Question

José is 25 years old. His current annual salary is $$\$ 28,000$$. Over the next 20 years, he expects his salary to increase continuously at a rate of $$1 \%$$ per year. He establishes a fund paying $$6 \%$$ annual interest, compounded continuously, with an initial deposit of $$\$ 2500$$ and a promise to deposit a fixed percentage of his annual income each year. Find that fixed percentage if José wants his balance to reach $$\$ 50,000$$ at the end of the 20 -year period.

Answer

**step1** Understanding the problem

The problem asks us to determine a fixed percentage of José's annual income that he needs to deposit into a fund over a 20-year period. The fund pays 6% annual interest, compounded continuously, and José aims for a final balance of $50,000. His current annual salary is $28,000, and it is expected to increase continuously at a rate of 1% per year. He also makes an initial deposit of $2500.

**step2** Assessing the required mathematical methods

To accurately calculate the fixed percentage of income required, this problem involves several advanced mathematical concepts:
1. **Continuous Growth/Compounding:** Both José's salary increase and the interest earned on the fund are compounded continuously. This requires the use of exponential functions, specifically the formula $$A = Pe^{rt}$$, where 'e' is Euler's number (the base of the natural logarithm).
2. **Future Value of a Series of Growing Deposits:** Since José's deposits are a percentage of his *growing* salary and are made continuously, calculating their future value requires integral calculus to sum the future value of infinitesimally small deposits over time.
3. **Solving Complex Equations:** Once the expressions for the future value of the initial deposit and the future value of the continuous deposits are set up, they would form a complex algebraic equation that needs to be solved for the unknown percentage. This equation involves exponential terms and constants.

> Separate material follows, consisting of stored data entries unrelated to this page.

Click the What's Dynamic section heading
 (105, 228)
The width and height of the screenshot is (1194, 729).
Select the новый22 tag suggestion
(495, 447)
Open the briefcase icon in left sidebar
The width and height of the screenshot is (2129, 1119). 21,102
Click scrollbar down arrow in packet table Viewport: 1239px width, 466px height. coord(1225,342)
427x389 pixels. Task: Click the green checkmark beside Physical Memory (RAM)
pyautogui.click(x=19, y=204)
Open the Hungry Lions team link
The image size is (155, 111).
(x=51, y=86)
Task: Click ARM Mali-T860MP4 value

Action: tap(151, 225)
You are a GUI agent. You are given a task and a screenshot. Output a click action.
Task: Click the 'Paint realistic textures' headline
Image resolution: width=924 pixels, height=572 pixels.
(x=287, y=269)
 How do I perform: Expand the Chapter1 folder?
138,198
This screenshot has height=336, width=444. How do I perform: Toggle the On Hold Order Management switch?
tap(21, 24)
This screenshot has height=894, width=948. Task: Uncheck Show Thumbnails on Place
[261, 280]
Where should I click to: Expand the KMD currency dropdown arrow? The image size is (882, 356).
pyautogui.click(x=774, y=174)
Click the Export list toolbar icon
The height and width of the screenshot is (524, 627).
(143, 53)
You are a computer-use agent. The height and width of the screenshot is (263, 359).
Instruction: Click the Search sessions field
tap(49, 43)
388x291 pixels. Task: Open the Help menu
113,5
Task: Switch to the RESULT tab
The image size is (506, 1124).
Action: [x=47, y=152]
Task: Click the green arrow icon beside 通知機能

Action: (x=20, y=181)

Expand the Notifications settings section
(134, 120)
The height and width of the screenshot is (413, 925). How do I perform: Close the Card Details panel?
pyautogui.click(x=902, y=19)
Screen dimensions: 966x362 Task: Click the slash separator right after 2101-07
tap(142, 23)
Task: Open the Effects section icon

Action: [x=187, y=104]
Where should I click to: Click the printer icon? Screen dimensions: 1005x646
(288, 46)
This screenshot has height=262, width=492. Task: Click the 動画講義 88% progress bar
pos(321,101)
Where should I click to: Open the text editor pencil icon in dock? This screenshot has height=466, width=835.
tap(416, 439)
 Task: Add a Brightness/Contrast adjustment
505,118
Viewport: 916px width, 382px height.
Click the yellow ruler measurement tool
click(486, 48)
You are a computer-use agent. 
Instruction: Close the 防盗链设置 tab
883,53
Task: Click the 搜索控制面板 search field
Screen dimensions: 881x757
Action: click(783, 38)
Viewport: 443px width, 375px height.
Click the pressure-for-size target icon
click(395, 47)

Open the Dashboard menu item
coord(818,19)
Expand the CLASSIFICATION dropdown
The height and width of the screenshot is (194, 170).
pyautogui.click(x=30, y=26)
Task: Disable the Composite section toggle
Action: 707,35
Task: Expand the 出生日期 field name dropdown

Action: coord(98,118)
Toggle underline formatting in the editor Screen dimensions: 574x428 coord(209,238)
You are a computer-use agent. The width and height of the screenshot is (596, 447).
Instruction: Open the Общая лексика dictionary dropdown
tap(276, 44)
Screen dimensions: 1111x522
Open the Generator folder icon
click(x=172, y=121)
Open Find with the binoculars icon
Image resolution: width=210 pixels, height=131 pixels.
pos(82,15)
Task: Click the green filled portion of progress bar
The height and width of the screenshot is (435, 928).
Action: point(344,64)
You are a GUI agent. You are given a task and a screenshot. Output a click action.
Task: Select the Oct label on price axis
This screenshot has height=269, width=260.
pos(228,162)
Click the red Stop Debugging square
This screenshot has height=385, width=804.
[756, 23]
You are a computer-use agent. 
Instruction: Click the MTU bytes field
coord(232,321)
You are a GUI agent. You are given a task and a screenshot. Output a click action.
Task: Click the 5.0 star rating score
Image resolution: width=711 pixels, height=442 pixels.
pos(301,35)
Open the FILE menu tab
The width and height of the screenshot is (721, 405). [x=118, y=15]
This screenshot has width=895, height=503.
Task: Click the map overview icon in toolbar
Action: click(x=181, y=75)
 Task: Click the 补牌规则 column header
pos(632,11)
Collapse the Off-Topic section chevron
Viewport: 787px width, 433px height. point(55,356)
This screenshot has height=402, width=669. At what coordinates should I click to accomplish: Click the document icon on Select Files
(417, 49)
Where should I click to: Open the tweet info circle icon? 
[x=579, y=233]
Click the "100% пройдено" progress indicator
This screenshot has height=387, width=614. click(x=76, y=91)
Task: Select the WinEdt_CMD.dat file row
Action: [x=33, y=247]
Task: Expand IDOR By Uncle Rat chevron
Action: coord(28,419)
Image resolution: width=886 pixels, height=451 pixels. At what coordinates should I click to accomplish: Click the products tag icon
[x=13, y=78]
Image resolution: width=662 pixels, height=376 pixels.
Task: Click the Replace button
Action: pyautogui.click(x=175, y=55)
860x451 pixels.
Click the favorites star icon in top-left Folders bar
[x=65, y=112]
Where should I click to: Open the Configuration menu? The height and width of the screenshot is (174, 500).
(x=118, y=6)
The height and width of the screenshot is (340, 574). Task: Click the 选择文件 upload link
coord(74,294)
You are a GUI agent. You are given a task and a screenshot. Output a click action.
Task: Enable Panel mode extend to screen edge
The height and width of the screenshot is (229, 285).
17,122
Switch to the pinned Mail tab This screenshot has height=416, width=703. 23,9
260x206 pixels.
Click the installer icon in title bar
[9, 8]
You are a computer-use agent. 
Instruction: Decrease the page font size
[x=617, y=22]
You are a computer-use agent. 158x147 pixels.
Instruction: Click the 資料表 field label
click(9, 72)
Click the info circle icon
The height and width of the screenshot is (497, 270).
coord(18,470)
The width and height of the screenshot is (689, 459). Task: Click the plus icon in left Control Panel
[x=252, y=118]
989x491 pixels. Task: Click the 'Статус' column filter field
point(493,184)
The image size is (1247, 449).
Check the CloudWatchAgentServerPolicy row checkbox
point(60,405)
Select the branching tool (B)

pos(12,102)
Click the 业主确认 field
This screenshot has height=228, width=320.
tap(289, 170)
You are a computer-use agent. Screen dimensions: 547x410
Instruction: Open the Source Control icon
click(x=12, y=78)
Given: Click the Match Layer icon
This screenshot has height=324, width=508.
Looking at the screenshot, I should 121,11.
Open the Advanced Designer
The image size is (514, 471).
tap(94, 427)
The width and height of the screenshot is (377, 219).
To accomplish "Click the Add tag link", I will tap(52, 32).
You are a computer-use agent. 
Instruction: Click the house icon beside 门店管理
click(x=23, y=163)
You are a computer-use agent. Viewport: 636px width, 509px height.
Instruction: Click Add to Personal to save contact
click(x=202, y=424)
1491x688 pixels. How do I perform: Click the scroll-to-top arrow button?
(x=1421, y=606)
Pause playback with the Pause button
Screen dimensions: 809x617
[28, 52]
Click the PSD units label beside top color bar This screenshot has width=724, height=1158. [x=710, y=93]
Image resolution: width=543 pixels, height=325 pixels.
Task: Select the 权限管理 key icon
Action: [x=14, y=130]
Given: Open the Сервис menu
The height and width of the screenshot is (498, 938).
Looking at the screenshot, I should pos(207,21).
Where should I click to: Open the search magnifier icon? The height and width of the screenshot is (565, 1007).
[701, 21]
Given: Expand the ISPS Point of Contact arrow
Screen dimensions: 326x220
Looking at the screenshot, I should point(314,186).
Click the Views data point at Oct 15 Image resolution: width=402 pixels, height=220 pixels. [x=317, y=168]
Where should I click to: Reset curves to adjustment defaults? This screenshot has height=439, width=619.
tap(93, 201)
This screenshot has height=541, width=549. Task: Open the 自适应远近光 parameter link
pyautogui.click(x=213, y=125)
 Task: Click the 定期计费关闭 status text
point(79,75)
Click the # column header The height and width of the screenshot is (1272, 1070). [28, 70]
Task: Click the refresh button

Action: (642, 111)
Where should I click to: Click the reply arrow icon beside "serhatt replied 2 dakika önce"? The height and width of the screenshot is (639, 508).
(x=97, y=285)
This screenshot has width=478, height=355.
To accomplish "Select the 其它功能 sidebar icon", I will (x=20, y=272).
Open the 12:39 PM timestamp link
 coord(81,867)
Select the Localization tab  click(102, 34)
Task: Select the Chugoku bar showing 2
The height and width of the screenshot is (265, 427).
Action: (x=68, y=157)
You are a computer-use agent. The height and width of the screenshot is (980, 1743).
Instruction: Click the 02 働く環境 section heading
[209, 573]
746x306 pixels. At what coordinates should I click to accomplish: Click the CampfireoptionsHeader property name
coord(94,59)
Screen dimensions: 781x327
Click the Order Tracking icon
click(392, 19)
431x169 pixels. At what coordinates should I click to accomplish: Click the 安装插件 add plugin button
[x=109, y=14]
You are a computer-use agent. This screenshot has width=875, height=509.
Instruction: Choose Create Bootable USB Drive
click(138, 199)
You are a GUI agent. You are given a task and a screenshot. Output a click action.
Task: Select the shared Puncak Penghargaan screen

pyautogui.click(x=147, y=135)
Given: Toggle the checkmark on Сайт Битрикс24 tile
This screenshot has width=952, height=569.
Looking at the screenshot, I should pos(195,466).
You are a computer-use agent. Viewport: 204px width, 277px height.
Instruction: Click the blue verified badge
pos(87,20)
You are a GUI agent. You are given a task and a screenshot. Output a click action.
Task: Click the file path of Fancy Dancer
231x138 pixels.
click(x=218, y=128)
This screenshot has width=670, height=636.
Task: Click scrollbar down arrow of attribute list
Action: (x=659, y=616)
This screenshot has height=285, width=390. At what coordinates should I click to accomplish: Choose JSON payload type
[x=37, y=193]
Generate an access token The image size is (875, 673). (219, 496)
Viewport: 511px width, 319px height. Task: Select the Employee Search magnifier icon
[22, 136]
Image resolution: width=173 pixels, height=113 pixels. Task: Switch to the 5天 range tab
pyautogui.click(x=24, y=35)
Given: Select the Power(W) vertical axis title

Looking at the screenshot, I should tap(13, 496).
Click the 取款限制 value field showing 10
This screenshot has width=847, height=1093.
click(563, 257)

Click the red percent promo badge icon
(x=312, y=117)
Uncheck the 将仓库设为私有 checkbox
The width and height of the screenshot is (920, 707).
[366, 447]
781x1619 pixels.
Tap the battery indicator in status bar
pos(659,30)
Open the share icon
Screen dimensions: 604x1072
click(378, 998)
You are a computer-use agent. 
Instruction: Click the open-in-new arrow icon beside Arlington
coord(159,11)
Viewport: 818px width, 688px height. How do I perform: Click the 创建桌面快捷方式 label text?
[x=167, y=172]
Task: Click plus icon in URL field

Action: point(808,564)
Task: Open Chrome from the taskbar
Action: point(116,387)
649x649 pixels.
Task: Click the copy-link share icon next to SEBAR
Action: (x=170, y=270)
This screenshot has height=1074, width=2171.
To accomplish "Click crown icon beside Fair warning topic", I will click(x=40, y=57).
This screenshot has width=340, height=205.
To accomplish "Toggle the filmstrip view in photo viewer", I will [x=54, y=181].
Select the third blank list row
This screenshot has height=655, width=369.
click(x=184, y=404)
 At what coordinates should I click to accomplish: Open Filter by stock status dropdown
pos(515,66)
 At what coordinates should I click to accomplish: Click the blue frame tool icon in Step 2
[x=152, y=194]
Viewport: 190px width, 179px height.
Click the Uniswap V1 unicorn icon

**step3** Comparing with allowed methods

The provided instructions explicitly state:
- "You should follow Common Core standards from grade K to grade 5."
- "Do not use methods beyond elementary school level (e.g., avoid using algebraic equations to solve problems)."
- "Avoiding using unknown variable to solve the problem if not necessary."
The mathematical concepts required to solve this problem, such as exponential functions, continuous compounding, integral calculus, and solving complex algebraic equations, are fundamental topics in high school or college-level mathematics and are far beyond the scope of elementary school (Grade K-5) curriculum. Elementary school mathematics primarily focuses on basic arithmetic operations (addition, subtraction, multiplication, division), simple fractions, decimals, and geometry without involving advanced financial models or calculus.

**step4** Conclusion regarding solvability

Given the strict constraints to use only elementary school-level methods and avoid advanced algebra or calculus, I am unable to provide a correct step-by-step solution for this problem. The problem fundamentally requires mathematical tools that are beyond the specified K-5 Common Core standards.